朝阳门的箭楼被夕阳烙成焦褐色,前门楼子下,“百年老字號”爆肚张的铜锅重新支了起来。
一如关肆昔日初到京都时的模样。
“老板这生意看起来不错嘛。”
关肆寻机和老板搭上了话,曾经的京都第一大通缉犯如今就这样大摇大摆的出现在了京都。
可谓是相逢对面不相识。
“嗨——这位爷您可真是说笑了,这生意也就只够勉强餬口而已。”
老板倒也是个健谈的主,拉著关肆就开始诉苦。
原是这生意看著不差,实际上因为新增的各种苛捐杂税导致收入还不及以往。
不过日子总比庚子年好过了些,日子紧著点过多少还是能凑活著过。
告別了老板,关肆一路来到了源顺鏢局的旧址。
故地重游,如今已是物是人非。
源顺鏢局所在已是一片废墟,看样子是有人故意纵火为之。
没了落脚之所关肆只能折返回去,在落日来临前敲响了瀏阳会馆的大门。
“关师傅!”
开门的依旧是那位谭大人家中的老僕,只是照比起初次见面这位老人又显得苍老了许多。
在见到关肆的剎那老僕显得十分惊讶,显然是没想到关肆会在这个时间出现在这个地方。
“快,快先进来。”
老僕將关肆迎了进去,四下看了看后重新关上了大门。
“关师傅,您怎么来了。”
老僕將煤油灯点上,昏暗的烛光照在关肆的脸上,好似一层金辉度在上头。
“此来京都意在办一件大事。”
关肆並未明说,但也並未隱瞒。
活了一辈子的老僕心头一震,他从关肆的话中听出了些许不同寻常的味道。
。。。。。。
。。。。。。
翌日,关肆从报纸上得到了自己想要的消息。
议和结束之后洋人开始撤离京都,朝中百官奏请两宫返京。
从庚子西狩的仓皇狼狈到如今两宫迴鑾的沸沸扬扬,这二位显然是把这种不光彩的“哀归”搞得像凯旋一般。

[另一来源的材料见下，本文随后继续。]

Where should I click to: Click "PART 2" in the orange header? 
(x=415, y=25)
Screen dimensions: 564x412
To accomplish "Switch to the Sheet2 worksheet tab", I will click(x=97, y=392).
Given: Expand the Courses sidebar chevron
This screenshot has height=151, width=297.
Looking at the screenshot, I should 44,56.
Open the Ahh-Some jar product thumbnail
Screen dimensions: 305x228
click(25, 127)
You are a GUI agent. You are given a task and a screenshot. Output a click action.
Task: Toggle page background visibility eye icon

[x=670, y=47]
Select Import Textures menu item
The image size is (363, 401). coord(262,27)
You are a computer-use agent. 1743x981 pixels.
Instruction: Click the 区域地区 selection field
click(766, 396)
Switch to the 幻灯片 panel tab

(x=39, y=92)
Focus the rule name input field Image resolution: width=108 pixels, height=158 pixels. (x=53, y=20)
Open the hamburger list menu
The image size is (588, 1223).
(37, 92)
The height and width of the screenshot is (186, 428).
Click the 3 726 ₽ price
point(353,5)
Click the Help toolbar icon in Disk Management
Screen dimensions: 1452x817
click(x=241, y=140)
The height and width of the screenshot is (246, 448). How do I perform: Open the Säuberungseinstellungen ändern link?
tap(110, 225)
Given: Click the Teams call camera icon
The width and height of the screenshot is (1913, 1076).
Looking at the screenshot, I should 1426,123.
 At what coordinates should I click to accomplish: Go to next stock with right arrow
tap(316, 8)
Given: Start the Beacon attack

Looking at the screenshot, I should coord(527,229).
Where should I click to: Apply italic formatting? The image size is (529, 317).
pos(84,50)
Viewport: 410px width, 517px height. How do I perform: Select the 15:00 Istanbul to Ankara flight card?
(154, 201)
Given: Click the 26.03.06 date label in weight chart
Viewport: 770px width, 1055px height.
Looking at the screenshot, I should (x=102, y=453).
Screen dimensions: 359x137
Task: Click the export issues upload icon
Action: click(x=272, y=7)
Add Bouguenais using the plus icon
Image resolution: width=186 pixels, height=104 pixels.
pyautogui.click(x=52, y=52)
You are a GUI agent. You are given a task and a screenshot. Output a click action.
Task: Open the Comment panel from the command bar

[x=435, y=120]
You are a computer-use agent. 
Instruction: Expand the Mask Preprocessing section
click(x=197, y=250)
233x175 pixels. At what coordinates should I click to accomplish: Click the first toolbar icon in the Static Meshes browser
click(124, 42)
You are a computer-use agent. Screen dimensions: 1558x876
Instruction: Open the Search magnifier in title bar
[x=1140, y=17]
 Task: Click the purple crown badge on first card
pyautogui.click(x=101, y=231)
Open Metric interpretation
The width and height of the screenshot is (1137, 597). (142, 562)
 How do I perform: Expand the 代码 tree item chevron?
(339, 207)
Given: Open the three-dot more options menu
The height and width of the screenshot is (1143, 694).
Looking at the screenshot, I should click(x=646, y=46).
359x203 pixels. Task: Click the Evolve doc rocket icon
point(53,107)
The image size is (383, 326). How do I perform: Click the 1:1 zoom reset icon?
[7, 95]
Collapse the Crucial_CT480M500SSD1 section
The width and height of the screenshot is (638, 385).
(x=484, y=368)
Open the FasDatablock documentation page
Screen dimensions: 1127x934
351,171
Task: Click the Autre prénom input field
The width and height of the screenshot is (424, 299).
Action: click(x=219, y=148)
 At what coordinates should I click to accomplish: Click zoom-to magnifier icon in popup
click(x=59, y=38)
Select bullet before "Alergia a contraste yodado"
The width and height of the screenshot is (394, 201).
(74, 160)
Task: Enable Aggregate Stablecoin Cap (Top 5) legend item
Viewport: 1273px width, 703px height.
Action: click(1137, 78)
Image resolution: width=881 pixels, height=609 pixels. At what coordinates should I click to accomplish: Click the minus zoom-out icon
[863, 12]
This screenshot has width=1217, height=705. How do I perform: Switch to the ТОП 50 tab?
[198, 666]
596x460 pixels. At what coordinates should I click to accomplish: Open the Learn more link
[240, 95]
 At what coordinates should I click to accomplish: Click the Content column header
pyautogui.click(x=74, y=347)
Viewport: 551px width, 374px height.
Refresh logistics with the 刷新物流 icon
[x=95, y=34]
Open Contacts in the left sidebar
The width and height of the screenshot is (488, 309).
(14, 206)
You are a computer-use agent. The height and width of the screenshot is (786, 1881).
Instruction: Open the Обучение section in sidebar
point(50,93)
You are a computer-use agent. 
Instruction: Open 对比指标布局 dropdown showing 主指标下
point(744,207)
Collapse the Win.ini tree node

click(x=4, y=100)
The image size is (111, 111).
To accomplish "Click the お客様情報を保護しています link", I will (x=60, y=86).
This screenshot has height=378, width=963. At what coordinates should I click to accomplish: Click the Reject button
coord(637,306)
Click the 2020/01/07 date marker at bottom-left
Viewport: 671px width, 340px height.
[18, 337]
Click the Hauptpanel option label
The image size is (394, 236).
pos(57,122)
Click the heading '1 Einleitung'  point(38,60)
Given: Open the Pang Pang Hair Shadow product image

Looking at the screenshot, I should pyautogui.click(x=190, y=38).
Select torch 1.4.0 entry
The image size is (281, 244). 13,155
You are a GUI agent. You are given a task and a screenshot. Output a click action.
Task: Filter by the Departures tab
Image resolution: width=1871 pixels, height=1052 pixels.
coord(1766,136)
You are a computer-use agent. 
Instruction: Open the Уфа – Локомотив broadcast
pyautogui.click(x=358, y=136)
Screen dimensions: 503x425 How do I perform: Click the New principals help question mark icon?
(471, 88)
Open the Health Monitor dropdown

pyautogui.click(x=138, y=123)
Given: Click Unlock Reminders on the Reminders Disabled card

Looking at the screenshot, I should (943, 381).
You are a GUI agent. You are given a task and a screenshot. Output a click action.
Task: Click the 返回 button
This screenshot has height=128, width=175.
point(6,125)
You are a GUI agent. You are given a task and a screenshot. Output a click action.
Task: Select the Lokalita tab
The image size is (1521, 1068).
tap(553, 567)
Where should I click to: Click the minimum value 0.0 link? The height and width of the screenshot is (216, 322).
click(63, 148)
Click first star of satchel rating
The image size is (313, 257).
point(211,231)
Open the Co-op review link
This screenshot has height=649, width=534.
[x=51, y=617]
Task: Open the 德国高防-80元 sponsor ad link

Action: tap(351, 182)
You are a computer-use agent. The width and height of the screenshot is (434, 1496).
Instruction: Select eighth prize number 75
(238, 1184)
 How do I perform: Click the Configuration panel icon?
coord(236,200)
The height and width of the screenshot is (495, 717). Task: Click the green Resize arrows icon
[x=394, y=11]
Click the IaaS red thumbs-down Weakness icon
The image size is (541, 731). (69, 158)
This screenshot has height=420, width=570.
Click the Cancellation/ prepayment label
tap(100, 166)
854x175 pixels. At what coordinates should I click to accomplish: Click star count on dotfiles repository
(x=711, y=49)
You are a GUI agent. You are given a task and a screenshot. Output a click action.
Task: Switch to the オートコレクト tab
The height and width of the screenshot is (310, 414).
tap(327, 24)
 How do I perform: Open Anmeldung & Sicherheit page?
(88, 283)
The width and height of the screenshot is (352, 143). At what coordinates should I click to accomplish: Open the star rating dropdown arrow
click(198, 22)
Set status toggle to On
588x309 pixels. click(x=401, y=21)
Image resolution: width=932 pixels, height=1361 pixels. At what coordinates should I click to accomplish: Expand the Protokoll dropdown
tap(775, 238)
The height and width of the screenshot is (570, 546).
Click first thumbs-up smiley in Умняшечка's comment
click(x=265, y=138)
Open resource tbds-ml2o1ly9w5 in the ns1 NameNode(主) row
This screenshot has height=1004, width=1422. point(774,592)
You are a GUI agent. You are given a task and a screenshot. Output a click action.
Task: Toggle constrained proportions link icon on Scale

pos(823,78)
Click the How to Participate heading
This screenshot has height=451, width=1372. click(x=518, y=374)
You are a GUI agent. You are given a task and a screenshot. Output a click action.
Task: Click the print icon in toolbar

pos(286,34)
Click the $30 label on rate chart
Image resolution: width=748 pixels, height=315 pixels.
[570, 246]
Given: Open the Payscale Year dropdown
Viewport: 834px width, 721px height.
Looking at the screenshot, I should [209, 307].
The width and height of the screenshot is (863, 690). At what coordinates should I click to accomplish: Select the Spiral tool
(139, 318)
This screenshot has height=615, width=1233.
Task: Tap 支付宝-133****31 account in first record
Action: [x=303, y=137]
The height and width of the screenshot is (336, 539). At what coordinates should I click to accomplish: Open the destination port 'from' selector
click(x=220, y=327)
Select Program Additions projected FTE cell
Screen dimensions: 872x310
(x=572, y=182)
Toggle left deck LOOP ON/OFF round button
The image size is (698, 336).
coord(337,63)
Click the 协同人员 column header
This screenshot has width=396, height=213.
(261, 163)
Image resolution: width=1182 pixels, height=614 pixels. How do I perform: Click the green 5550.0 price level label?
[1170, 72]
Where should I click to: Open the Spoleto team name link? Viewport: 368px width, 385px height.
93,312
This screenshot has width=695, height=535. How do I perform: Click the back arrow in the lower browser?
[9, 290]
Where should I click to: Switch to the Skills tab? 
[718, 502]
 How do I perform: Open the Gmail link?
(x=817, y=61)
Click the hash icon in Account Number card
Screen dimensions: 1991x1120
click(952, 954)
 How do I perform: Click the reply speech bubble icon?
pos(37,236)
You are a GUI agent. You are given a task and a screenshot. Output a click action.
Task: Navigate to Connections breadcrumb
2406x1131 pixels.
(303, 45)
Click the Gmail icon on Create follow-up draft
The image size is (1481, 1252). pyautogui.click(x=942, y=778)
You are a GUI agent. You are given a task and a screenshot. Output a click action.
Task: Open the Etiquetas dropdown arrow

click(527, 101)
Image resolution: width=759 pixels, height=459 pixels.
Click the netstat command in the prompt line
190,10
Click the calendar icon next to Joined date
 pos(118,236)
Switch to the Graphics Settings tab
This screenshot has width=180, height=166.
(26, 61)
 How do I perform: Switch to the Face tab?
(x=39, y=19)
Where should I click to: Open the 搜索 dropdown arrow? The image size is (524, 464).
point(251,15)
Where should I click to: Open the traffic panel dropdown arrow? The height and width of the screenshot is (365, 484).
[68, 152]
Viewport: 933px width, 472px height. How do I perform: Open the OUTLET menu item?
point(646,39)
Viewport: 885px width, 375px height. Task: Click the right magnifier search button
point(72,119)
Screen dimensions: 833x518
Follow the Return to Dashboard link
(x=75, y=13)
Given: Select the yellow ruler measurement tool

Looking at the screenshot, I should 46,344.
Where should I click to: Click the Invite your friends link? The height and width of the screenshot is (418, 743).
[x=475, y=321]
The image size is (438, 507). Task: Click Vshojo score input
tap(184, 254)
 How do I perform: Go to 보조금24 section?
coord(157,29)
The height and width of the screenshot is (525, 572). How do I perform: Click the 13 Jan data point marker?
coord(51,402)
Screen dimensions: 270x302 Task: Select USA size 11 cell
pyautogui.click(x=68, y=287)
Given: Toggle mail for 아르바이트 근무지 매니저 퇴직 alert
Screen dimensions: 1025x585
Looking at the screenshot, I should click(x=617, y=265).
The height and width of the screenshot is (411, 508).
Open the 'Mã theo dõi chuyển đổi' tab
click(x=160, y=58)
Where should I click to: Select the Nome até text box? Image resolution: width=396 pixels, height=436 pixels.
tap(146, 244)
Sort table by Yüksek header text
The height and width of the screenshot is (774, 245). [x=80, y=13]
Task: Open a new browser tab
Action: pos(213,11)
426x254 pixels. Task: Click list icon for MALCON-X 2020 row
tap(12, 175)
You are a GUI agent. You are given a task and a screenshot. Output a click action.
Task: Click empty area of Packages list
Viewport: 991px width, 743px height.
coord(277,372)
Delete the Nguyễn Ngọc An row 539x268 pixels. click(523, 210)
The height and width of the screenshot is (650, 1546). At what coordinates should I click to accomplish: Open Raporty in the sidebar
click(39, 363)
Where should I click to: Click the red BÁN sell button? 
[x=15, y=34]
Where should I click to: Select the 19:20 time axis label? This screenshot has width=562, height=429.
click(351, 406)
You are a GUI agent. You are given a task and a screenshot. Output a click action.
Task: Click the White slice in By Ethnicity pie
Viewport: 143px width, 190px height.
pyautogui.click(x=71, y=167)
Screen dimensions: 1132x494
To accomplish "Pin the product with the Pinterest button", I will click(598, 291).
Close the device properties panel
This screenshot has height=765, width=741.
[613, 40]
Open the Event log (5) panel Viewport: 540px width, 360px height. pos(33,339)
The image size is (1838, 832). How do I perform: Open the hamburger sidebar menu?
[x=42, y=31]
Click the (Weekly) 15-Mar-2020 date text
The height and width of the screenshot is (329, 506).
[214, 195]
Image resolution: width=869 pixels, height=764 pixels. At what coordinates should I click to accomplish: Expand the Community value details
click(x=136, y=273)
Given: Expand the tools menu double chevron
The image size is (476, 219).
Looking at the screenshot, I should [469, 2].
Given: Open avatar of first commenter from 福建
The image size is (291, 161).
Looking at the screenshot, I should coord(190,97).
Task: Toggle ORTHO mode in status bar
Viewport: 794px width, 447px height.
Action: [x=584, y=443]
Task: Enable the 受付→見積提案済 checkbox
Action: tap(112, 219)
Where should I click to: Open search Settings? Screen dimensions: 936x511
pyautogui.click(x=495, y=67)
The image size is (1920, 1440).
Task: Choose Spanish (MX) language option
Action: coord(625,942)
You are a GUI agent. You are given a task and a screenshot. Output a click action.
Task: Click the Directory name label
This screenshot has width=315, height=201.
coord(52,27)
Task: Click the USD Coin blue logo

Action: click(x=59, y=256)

这西太后沿途大事铺张,显其威风,早把化装成民妇逃出北京的狼狈事儿忘到了脑后。
如今京都的百姓纷纷在议论著两宫迴鑾的事情,言语中多有不满。
毕竟当初所谓的“庚子西狩”时,这二位可是丟下了城中百姓出逃了。
如今又与那洋人议和,摆驾回京又算怎么个事儿。
尤其是京都百姓中有不少人的亲朋都死在了庚子年的那场洋祸中,好不容易养好了伤疤,两宫迴鑾一事又將他们刚养好的伤疤给揭开了。
“已经到巩县了吗。。。”
关肆看著报纸上的消息后大致估算了一下时间,时间对於他后续的计划十分重要。
得益於西太后的铺张习惯,两宫迴鑾的进度十分缓慢。
这也给了关肆许多准备的时间。
“关师傅,你要这么多炸药和枪械是打算?”
农劲蓀重返京都,为关肆带来了他想要的东西。